First Minister Carwyn Jones has called for substantial reductions in council numbers, insisting no one is in favour of the current set-up.
Leslely Griffiths, the minister responsible for local government, told last Thursday's Welsh Local Government (WLGA) conference she wanted "profound" changes to the way authorities work as a result of the reforms.
She has Councils who want to merge voluntarily will hold their first elections a year later in a bid to avoid “uncertainty”, 
Griffiths provoked fury from opposition parties after she told delegates at the Welsh Local Government Association (WLGA) annual conference that existing boundaries will be used for councils who want to stay the same for elections in 2017, but that she would legislate to allow councils that want to merge voluntarily to hold polls in 2018.

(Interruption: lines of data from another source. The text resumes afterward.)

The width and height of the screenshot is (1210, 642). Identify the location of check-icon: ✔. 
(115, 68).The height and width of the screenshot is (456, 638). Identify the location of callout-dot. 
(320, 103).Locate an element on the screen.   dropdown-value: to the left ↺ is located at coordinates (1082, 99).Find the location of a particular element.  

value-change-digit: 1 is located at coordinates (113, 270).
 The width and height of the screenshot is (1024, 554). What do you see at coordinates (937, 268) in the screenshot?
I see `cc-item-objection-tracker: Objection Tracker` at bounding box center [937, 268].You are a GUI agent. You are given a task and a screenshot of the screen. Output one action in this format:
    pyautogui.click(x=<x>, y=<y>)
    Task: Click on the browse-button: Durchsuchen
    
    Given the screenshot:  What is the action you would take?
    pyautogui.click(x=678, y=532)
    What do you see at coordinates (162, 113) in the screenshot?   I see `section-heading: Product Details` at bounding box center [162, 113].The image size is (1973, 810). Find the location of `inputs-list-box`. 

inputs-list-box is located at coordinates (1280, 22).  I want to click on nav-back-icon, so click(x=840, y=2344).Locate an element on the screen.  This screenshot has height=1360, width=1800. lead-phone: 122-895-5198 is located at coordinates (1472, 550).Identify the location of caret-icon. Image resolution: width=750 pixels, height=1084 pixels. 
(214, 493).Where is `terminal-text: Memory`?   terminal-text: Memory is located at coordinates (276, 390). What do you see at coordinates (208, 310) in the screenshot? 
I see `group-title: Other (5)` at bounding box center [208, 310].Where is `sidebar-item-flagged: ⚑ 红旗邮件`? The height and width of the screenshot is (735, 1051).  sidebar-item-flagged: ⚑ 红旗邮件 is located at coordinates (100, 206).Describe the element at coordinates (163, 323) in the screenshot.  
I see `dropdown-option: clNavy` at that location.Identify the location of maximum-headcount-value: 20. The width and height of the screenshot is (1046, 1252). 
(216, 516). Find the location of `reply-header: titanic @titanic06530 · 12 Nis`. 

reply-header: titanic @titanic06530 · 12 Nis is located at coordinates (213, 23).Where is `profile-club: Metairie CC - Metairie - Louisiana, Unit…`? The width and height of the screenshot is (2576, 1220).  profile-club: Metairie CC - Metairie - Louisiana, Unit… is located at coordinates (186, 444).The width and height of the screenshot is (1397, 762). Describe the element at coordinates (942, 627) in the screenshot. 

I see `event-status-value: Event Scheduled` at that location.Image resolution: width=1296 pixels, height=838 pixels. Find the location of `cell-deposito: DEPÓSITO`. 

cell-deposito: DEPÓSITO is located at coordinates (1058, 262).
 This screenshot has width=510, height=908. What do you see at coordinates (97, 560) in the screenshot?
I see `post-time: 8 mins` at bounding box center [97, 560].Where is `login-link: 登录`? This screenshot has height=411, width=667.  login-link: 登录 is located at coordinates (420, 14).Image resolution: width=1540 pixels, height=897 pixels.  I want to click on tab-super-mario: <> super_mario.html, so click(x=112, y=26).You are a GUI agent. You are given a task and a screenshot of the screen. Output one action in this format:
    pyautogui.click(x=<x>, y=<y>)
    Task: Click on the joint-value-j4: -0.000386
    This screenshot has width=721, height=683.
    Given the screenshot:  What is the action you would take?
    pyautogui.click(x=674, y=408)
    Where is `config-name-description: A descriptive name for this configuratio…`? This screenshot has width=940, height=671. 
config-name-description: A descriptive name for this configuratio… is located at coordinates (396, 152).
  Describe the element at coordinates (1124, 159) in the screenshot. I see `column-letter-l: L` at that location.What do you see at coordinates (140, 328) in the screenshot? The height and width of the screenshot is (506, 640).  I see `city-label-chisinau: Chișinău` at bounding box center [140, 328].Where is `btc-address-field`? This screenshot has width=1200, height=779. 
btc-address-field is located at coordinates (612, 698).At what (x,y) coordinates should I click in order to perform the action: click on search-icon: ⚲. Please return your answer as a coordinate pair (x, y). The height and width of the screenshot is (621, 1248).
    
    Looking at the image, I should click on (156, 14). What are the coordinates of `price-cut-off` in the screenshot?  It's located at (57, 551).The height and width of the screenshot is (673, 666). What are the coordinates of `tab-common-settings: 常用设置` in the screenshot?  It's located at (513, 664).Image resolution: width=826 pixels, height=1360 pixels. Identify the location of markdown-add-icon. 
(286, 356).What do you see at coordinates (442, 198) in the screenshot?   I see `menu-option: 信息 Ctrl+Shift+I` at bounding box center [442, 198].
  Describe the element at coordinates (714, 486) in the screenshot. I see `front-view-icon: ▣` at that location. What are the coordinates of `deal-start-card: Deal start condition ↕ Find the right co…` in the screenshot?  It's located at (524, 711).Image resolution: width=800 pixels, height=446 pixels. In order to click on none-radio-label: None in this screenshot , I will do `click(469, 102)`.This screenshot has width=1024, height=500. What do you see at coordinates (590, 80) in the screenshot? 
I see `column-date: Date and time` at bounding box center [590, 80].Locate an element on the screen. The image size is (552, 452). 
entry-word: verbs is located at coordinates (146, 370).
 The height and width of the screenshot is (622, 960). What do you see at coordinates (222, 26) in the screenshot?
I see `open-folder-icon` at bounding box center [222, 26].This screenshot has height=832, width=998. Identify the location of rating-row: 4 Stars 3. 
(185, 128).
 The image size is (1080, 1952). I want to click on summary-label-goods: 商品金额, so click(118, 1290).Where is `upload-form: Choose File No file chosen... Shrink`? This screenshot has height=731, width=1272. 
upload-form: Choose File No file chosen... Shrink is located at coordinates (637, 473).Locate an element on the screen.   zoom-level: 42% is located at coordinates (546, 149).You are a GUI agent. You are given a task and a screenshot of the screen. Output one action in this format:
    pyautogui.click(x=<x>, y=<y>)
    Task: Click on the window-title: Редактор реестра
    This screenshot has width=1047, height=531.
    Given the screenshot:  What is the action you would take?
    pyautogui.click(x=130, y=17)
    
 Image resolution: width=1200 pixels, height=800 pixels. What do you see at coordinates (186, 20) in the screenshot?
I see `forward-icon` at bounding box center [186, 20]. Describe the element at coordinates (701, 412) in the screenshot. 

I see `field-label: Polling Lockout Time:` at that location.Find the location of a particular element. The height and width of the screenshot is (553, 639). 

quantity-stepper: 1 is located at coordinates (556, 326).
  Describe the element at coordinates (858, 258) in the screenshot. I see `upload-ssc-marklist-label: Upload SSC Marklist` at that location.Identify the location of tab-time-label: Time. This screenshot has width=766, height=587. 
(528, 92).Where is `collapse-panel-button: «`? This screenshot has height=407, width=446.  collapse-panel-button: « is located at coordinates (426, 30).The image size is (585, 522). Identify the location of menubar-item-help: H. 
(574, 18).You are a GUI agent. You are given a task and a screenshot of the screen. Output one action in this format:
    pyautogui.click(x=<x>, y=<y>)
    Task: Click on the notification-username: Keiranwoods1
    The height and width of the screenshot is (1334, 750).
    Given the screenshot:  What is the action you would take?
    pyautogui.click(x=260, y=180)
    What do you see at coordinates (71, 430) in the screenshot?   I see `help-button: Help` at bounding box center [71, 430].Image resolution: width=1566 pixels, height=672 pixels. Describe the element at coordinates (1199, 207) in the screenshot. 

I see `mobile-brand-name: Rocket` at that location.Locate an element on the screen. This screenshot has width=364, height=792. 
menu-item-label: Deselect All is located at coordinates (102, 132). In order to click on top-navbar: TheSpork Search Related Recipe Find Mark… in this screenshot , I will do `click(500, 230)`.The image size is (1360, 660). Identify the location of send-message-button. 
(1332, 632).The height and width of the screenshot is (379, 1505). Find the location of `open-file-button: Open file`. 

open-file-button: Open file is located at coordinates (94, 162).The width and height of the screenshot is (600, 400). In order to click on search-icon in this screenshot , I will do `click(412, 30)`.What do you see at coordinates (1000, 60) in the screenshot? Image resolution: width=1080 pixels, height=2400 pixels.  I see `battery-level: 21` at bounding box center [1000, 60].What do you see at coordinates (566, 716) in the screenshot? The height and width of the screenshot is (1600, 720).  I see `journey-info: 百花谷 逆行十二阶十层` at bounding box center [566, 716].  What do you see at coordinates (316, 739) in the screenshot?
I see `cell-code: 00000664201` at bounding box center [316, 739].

Lets face it the idea that local government reorganisation cam be simply done by Council Leaders meeting together and agreeing to simply merge  with no boundary reviews  or idea how resources will be distributed  is ridiculous.
Remember every council is undergoing cuts and may be dealing with them differently.
As a example take a council which  has decided to drastically cut services negotiating with one that has avoided doing so by dipping into reserves.
People may find that they in a new council where half have had Library closures and the other none.
it is possible we have new councils that are in a constant  state of "Civil War" between the merged authorities.
Constantly bickering and accusation of favouritism to one area.
Of course this happens with any Local Government reorganisation but the Williams commission plans which could have been written on a Beer Mat will make previous rows look like a storm in a teacup

1 comment:

  1. No discussion on electoral reform, and Williams was half hearted - I stick with what I have said in the past - we need to return to two tier authorities with powerful regions taking in the nominated bodies and joint boards and a lower tier of district authorities doing more local services. For me the reorganisation is not about saving money its about democracy and appropriate levels of administration.